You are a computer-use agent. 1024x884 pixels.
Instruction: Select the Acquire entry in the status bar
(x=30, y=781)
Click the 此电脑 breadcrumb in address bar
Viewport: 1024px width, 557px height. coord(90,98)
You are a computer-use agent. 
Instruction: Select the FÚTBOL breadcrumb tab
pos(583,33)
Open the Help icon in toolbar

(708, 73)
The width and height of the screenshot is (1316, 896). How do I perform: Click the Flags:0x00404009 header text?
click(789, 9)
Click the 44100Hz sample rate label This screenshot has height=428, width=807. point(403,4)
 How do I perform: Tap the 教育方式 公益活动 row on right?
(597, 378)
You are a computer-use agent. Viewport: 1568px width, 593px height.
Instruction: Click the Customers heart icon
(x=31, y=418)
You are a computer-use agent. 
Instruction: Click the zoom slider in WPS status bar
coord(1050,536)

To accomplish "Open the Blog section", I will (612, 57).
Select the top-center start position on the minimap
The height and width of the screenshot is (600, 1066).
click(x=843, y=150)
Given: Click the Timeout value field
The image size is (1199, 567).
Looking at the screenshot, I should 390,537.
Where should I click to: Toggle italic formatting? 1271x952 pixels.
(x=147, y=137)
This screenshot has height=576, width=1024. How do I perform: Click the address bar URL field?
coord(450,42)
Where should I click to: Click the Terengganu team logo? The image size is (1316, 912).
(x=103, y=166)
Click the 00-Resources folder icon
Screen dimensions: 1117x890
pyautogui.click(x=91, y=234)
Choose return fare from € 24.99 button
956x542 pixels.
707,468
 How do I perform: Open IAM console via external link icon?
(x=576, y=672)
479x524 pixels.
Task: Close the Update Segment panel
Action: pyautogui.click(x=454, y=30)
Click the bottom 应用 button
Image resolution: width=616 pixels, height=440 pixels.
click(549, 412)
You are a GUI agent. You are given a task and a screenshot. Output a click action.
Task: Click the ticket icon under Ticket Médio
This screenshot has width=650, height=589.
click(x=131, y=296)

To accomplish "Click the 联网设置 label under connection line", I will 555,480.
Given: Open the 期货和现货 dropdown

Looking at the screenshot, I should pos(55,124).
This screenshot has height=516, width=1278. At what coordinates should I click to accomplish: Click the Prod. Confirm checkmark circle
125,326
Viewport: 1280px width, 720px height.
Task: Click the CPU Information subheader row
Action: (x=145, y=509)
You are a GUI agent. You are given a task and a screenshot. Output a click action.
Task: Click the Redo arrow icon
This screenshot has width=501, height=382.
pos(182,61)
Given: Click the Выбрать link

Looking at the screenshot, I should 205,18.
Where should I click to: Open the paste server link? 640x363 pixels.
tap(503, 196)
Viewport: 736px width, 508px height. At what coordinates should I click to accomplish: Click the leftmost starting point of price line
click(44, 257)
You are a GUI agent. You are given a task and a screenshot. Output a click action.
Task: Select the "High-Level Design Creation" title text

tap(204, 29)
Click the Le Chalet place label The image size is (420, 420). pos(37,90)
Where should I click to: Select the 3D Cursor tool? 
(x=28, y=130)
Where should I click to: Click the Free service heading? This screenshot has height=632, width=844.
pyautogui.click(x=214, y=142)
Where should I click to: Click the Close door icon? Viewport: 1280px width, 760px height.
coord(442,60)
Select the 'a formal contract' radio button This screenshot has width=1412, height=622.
::::
Task item — Count the lines in the records above that hold the word "under", and give only that number.

Result — 2